When executed, is there any difference at between the following two sql queries:

SELECT name, count(*) FROM mytable GROUP BY name HAVING count(*) > 1

And:

SELECT * from (SELECT name, count(*) cnt FROM mytable GROUP BY name) x where cnt > 1

In other words, is having more a "convenience" clause to simplify having to do subselect, or does the query engine fundamentally performance different when a having statement is used vs the second approach? Currently in mysql:

enter image description here

Create table:

CREATE TABLE `mytable` (
  `name` varchar(20) NOT NULL DEFAULT ''
) ENGINE=InnoDB DEFAULT CHARSET=utf-8;

1 Answers

1
Gordon Linoff On Best Solutions

In almost any other database, the two would be equivalent. For conciseness, HAVING is usually a better choice.

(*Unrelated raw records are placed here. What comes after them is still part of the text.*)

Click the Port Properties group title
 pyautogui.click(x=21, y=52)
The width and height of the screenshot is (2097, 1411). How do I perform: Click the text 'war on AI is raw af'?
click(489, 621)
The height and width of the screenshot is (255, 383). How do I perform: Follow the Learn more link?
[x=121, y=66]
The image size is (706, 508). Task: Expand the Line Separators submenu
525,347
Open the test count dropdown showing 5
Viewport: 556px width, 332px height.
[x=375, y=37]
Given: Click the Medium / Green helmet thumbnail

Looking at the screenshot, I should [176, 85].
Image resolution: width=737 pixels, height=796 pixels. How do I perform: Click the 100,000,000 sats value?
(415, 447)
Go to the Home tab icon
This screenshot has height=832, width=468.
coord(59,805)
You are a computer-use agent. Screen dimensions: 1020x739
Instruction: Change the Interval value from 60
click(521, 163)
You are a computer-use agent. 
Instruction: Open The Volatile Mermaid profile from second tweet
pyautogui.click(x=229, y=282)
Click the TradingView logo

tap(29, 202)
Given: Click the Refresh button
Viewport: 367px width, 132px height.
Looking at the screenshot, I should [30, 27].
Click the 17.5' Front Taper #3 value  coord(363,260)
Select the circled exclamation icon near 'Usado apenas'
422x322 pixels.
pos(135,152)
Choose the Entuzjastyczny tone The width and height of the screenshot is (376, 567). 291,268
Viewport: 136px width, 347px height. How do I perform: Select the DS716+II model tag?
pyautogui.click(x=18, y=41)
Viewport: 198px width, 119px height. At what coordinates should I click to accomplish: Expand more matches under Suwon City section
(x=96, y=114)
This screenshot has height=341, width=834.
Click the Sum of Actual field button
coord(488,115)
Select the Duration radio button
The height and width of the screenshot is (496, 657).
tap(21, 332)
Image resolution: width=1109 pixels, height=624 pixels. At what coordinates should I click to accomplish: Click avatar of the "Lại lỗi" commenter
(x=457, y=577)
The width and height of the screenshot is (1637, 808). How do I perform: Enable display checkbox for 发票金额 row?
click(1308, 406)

At least historically, MySQL materialized subqueries. So, this query:

SELECT * 
FROM (SELECT name, count(*) as cnt
      FROM mytable
      GROUP BY name
     ) x 
WHERE cnt > 1;

suggests that it is going to write out the derived table, and then re-scan it for the final WHERE. However, this makes little difference to performance because the GROUP BY is already reading and writing the data.

So, these queries are probably quite similar in performance on MySQL. And, they would have the same execution plan on almost any other database. The HAVING clause results in the simpler query.